Media Credit: Spencer Presley
Karen Ament walks from Old Main lawn. This picture was a part of a multimedia photography project which featured five non-traditional students. The exhibit was previously a display in the Multicultural Center.

Students from the UA Lemke Department of Journalism completed a multimedia project about nontraditional students for a Photojournalism II class last week.

The project featured five students who attend the UA and are termed nontraditional:  age 25 or older, a single parent, married, have dependents, a part-time student, or working full-time. Students who might also be working on an interrupted higher education, financially independent or without a high school diploma, according to a press release.

The Multicultural Center exhibit involved five posters with photos and information regarding the students.
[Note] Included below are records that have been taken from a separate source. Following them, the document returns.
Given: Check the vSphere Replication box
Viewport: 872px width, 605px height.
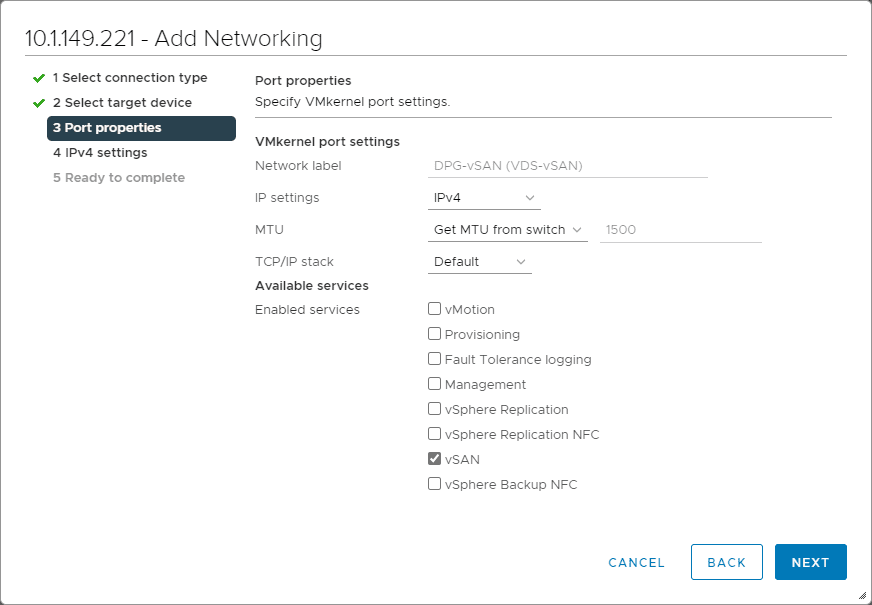Looking at the screenshot, I should [435, 409].
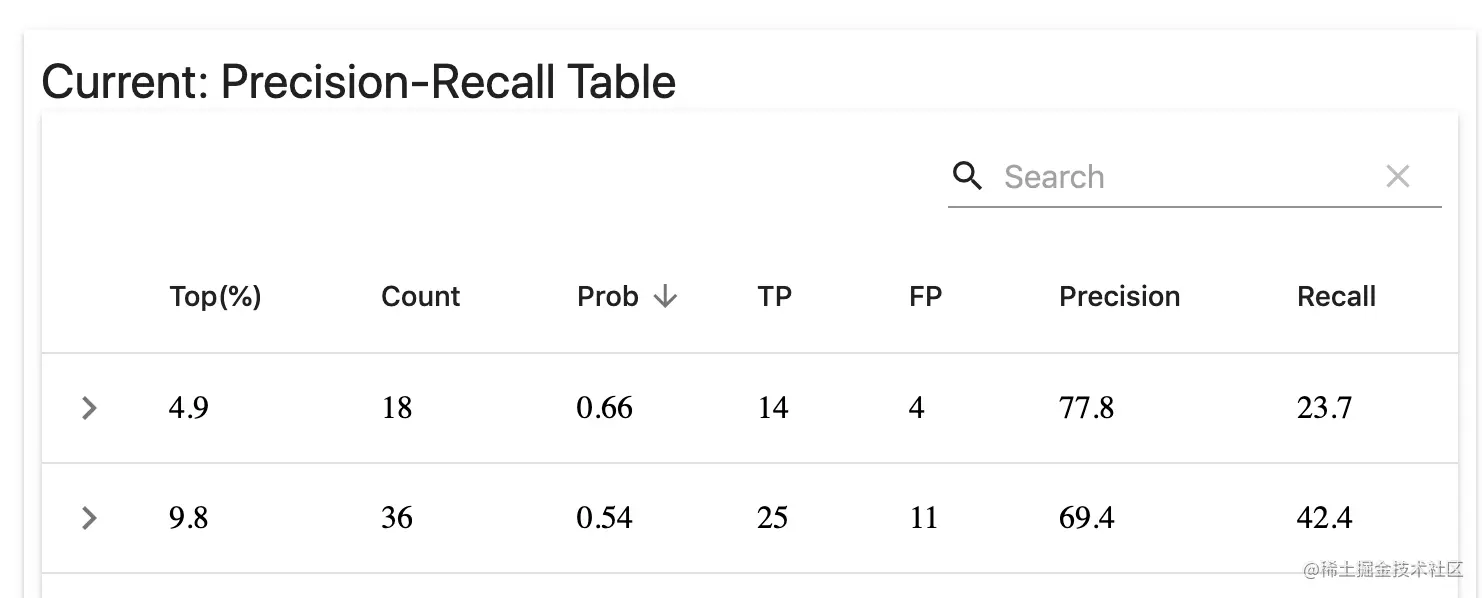The height and width of the screenshot is (598, 1482).
Task: Click the FP value 11 cell
Action: [924, 518]
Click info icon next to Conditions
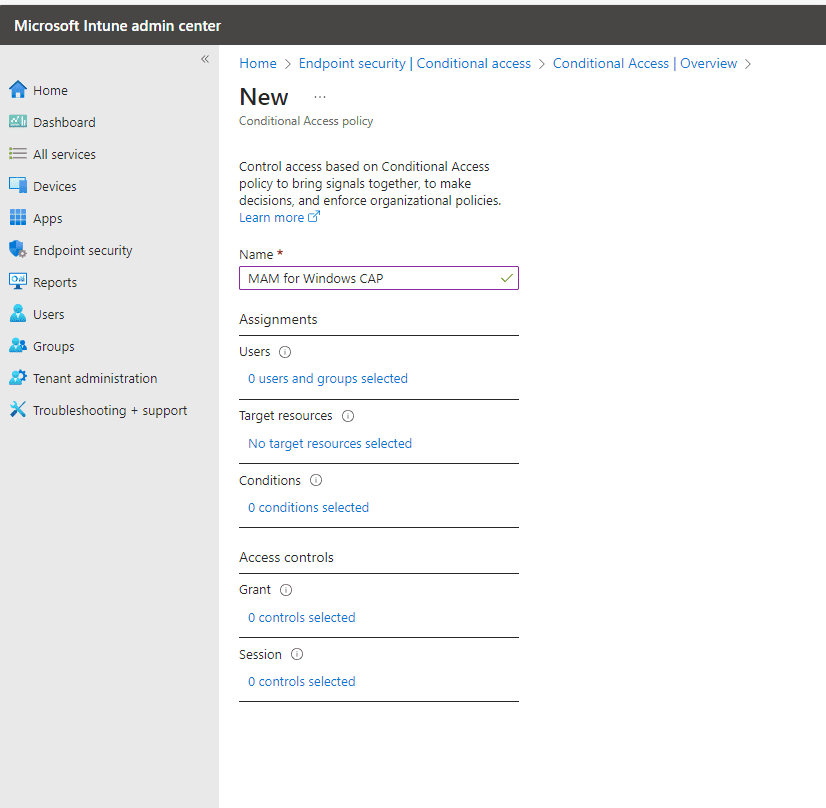 [x=316, y=480]
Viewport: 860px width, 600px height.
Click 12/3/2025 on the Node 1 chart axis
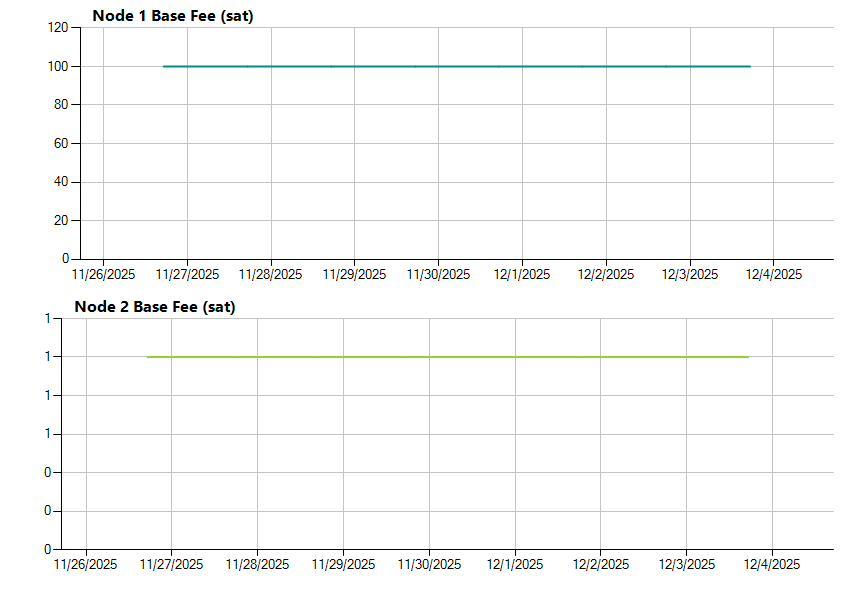(689, 274)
There also were laptops set up at each of the posters with recorded accounts from the nontraditional students' lives.

Professor Eric Gorder said he originally assigned his students to an informational feature involving photography and research, but after Off Campus Connections and Scott Flanagin, director of Communications and Outreach, got involved, the project eventually evolved into an exhibit.
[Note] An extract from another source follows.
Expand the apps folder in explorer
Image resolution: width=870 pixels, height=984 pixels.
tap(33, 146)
Gorder said the non-traditional students volunteered to be featured.

"The exhibit was a collaborative effort of OCC, the Department of Journalism, the Multicultural Center, the student technology center, Communication and Outreach and the multimedia resource center," said Susan Stiers, assistant director of OCC.

One non-traditional student featured was Debi England, who works with the OCC.

England saw the entire project go into effect. 

"The most interesting thing about this experience was seeing an idea like Susan's and Scott's become a collaborative reality with a chance to showcase some incredibly dedicated people and seeing how staff and faculty on campus could weave this project together to accomplish so many different objectives," she said.

England learned no two nontraditional students are alike, she said.

"I learned that I'm in good company as a nontraditional student, I'm tenacious and I'm going to succeed," England said. "Even when things get tough and when I think my academic career has just taken a nosedive, I remember that someone else has a harder time than I do and is still plugging along like the little engine that could."